◆ Data shown ◆
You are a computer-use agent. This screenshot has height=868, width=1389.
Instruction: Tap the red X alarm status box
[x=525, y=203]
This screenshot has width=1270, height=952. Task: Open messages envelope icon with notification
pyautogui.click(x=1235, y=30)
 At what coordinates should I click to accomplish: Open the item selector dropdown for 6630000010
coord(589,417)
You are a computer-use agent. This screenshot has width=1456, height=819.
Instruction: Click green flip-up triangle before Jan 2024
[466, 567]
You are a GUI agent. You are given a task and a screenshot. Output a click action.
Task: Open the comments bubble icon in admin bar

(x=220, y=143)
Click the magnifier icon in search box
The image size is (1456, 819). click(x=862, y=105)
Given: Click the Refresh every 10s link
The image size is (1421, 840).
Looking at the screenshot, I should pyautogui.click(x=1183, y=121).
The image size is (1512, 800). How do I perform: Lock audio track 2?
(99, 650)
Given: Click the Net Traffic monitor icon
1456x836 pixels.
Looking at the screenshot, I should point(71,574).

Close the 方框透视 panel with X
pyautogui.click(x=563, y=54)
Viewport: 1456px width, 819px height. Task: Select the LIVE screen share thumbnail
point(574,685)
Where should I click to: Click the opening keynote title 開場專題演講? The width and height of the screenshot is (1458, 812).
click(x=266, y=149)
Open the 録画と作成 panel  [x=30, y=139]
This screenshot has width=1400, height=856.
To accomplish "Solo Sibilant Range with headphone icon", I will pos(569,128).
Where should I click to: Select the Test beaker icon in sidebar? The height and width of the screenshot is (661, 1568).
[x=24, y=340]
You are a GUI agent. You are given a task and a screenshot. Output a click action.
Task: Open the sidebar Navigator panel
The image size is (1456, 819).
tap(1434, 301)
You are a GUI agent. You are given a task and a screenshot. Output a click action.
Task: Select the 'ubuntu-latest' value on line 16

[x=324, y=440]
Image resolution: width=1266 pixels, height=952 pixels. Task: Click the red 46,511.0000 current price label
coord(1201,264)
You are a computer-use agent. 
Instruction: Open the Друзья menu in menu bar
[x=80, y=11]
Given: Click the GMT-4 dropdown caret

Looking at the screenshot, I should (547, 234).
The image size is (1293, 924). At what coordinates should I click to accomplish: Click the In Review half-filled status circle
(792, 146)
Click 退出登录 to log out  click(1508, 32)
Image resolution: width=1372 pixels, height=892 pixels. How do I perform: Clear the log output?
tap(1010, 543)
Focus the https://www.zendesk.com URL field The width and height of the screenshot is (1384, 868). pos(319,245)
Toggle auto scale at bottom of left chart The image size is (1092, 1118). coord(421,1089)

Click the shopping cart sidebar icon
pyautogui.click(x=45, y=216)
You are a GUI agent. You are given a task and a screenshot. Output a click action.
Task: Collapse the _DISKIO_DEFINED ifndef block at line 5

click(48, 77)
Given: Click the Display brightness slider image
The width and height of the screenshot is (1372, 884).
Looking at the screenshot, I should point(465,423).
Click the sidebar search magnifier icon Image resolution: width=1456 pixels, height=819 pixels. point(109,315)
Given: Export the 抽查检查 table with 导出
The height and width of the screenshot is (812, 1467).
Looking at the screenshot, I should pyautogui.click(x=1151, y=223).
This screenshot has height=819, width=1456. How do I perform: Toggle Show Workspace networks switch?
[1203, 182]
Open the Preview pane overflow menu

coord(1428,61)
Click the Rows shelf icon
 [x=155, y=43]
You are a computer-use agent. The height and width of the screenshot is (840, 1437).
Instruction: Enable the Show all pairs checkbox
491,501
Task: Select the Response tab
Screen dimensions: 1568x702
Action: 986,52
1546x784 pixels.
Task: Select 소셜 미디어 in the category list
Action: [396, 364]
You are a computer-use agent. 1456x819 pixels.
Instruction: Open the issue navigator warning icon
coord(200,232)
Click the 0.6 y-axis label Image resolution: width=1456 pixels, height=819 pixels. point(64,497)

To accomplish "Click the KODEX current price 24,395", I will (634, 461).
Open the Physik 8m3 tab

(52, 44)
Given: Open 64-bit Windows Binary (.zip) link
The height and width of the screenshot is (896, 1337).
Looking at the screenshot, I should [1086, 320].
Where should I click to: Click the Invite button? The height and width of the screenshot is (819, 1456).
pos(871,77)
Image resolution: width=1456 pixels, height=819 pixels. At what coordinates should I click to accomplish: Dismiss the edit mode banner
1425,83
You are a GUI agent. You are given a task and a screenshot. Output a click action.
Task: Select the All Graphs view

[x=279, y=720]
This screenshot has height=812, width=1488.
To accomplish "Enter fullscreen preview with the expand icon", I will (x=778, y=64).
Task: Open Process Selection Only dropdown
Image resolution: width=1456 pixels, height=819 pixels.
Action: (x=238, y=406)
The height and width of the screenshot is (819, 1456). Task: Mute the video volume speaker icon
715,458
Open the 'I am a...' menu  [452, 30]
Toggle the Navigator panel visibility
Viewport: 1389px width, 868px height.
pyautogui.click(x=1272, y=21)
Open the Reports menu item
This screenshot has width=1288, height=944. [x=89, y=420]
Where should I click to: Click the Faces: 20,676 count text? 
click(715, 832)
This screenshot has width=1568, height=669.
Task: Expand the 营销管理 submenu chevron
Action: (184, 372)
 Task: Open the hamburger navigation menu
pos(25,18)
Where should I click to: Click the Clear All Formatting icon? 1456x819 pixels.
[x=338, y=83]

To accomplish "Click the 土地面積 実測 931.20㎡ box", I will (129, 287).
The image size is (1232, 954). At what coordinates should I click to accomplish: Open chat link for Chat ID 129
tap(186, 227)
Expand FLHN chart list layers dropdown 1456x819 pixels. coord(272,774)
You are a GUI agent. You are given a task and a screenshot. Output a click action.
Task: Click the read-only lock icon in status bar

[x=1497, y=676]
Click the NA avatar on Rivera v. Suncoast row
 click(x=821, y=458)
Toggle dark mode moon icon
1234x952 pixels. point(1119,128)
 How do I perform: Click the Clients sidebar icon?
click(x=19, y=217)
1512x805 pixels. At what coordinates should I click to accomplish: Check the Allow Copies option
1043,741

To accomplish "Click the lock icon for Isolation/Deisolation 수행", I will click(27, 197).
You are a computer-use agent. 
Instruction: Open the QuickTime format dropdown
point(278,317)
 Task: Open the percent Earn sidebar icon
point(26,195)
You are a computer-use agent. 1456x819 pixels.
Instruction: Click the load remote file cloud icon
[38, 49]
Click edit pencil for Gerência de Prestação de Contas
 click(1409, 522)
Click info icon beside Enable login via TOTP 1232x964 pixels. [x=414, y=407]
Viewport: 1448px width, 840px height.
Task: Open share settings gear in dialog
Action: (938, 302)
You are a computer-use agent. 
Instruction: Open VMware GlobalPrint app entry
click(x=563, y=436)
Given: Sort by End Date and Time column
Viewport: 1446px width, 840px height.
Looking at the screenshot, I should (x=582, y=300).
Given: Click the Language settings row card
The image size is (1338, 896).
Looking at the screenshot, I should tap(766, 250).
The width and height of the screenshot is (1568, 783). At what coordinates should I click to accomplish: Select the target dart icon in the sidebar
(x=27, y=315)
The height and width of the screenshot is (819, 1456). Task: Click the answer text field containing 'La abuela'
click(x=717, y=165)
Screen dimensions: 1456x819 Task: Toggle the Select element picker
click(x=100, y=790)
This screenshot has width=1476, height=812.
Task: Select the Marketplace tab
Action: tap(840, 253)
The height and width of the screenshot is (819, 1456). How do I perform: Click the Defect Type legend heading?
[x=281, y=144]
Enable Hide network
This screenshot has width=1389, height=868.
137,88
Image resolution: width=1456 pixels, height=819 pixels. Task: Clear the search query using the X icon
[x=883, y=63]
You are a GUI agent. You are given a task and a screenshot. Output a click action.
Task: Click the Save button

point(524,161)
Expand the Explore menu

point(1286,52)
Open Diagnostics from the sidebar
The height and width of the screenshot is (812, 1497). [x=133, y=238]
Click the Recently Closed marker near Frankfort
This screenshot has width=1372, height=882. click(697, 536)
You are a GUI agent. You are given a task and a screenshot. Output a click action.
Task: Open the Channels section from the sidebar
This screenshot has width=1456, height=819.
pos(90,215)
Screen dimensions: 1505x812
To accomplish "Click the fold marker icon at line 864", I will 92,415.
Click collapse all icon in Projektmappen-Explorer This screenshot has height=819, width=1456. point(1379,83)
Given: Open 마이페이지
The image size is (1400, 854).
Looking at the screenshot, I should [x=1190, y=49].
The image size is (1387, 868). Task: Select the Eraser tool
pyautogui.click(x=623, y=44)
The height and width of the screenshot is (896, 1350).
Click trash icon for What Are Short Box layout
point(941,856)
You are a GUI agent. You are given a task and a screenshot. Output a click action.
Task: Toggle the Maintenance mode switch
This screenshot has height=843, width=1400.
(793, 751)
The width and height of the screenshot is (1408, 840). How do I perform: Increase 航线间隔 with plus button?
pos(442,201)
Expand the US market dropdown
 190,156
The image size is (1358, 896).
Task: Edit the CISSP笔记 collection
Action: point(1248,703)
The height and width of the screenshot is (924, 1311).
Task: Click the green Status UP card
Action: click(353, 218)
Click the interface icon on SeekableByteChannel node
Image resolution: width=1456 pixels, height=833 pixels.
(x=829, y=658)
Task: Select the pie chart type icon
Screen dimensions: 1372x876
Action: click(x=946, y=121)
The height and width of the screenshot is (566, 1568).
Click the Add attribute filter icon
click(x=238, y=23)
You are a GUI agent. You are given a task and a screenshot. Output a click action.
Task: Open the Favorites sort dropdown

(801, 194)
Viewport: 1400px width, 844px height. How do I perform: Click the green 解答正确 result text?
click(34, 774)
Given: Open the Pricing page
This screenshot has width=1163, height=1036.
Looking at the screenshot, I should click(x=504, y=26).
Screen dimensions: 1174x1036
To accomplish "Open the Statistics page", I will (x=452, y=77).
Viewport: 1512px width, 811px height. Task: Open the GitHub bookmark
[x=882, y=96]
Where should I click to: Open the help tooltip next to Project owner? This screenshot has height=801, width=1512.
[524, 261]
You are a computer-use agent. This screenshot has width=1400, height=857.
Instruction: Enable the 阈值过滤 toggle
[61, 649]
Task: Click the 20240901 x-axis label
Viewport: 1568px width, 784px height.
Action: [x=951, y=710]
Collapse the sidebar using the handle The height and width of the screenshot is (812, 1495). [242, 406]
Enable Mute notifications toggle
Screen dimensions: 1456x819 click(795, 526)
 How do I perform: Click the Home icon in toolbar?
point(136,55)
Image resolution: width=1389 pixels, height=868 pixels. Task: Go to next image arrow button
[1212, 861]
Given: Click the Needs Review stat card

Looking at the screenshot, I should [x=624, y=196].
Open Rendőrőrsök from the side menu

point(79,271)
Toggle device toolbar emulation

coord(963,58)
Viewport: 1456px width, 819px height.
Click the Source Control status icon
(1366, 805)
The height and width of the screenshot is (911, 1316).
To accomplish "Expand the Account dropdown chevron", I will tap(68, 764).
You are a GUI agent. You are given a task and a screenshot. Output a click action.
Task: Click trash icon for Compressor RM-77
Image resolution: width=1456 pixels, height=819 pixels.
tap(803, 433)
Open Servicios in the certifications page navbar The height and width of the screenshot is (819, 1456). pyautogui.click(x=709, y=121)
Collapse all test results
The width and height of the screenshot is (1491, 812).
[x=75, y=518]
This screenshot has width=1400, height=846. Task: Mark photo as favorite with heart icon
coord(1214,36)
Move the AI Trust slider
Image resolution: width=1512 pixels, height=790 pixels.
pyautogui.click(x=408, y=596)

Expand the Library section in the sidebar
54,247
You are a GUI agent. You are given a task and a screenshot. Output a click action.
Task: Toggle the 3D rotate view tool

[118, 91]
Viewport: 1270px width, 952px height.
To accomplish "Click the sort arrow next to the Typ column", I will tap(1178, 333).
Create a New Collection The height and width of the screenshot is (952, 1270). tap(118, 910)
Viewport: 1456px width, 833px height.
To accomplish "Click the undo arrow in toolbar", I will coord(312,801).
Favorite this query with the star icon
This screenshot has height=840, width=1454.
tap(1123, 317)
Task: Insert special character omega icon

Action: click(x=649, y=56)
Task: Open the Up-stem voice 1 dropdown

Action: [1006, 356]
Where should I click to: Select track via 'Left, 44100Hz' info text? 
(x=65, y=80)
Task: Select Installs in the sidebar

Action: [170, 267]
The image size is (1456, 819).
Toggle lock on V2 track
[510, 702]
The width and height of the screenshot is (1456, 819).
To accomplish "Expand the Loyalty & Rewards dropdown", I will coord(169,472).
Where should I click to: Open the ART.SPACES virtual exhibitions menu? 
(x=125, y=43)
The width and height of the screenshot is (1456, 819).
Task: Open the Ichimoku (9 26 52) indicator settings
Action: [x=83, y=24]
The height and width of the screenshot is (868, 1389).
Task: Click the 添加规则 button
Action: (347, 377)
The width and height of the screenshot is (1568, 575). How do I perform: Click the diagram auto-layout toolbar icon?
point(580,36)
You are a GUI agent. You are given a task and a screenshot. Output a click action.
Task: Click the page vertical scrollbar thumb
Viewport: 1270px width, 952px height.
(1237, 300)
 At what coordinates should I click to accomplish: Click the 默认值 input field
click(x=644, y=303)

◆ What you are asked to do ◆
The lines needed are those in the data above that hold the string "chart"; copy each of them.

◆ Task output ◆
Toggle auto scale at bottom of left chart The image size is (1092, 1118). coord(421,1089)
Expand FLHN chart list layers dropdown 1456x819 pixels. coord(272,774)
Task: Select the pie chart type icon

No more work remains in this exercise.